◆ Data supplied ◆
********
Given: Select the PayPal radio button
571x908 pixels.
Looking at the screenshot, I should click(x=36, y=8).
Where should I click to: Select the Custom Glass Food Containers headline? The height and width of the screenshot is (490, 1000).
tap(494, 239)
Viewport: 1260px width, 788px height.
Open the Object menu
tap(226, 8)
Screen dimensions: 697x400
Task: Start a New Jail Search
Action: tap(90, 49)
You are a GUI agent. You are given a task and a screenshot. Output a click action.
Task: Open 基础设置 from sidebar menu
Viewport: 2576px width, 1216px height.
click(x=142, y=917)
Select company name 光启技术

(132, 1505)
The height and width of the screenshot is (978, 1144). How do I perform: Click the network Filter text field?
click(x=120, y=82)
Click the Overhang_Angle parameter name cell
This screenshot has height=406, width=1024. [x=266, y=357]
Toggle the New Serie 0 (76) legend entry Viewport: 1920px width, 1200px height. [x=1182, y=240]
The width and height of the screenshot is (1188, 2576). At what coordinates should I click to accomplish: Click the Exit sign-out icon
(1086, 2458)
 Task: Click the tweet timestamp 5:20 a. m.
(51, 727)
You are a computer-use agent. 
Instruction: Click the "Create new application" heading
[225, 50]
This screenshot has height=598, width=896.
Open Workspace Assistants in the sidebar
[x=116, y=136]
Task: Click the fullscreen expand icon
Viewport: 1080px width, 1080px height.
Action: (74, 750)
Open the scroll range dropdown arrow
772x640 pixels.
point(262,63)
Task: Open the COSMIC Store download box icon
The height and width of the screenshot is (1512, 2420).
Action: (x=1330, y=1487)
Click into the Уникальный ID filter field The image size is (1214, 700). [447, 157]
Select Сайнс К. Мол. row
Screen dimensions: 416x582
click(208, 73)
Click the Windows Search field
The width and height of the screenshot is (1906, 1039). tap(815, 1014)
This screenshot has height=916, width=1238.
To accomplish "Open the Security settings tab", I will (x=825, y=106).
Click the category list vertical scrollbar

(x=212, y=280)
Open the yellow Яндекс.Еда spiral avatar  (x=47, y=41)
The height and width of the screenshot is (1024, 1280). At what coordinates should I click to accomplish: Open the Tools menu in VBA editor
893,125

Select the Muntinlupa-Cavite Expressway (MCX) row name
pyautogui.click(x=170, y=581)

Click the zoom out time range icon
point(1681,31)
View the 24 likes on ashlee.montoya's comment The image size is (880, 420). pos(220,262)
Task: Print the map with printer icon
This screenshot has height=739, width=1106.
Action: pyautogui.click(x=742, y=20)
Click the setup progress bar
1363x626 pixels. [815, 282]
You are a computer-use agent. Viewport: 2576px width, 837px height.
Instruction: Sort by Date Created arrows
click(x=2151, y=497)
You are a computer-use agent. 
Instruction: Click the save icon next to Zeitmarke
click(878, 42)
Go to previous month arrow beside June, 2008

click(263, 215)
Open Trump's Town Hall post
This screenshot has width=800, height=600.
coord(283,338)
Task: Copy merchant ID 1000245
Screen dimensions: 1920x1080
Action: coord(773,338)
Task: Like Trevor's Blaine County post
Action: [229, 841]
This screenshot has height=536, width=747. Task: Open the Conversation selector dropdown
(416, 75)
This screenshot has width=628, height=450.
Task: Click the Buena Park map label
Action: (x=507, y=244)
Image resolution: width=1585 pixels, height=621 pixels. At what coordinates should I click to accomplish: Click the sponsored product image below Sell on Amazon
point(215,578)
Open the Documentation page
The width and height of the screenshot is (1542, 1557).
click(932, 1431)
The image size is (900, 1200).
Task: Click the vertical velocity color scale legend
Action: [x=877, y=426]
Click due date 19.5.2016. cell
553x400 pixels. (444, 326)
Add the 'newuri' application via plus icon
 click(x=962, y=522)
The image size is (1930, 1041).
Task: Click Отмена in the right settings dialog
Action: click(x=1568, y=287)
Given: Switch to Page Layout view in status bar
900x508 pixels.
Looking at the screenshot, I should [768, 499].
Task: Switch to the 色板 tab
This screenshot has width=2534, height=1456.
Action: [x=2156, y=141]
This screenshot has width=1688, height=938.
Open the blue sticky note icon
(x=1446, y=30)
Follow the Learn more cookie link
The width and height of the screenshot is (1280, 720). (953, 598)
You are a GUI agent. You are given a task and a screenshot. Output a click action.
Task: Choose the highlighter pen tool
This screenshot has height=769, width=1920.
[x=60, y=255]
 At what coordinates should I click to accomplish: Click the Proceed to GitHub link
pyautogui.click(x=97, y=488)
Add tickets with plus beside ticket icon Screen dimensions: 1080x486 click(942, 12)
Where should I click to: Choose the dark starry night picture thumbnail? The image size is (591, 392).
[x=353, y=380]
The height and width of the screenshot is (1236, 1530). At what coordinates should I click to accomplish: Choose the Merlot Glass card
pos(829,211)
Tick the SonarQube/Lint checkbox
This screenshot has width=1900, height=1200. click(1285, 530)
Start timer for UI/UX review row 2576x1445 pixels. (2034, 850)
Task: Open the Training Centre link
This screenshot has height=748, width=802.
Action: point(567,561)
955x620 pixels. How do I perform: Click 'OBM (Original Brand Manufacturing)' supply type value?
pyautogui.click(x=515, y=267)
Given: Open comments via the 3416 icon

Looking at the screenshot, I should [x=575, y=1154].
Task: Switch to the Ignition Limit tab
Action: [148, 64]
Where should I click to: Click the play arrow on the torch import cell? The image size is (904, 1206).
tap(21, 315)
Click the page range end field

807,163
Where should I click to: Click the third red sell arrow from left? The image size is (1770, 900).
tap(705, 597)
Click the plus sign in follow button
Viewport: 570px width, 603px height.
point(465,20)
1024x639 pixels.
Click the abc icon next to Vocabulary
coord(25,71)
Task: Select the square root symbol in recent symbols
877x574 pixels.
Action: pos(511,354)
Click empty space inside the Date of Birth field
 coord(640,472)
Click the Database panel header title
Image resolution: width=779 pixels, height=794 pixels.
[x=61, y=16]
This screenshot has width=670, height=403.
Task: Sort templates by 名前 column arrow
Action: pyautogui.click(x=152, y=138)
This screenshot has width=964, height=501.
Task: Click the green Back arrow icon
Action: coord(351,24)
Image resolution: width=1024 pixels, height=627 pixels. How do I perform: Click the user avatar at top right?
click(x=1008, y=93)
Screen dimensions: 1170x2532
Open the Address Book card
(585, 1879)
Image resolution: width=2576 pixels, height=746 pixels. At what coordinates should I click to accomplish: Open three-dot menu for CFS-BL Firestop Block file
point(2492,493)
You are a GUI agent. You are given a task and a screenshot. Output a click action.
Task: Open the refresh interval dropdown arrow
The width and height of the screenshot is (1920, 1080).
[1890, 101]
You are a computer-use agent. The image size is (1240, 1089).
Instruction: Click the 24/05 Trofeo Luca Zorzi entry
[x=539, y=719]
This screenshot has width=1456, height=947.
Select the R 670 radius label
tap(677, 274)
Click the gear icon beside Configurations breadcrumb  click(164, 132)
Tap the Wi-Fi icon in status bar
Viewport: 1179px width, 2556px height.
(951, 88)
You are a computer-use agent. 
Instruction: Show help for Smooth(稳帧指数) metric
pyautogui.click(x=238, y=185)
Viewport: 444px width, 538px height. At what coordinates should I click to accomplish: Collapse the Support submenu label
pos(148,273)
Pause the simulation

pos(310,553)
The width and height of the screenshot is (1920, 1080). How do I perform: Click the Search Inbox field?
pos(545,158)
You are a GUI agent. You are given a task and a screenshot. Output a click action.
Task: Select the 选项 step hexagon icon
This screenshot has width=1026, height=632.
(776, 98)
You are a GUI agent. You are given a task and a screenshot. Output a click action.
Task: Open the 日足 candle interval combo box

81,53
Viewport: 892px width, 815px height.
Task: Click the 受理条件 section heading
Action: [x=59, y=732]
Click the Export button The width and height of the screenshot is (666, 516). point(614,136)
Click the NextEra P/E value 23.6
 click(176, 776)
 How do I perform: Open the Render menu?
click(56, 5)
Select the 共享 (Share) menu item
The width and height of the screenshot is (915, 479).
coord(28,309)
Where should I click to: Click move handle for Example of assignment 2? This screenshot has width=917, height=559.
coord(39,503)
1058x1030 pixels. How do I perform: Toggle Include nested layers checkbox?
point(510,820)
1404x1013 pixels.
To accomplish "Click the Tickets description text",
********
How many lines above contain the string "status", counting only exact case matches? Reply with the number alone.

2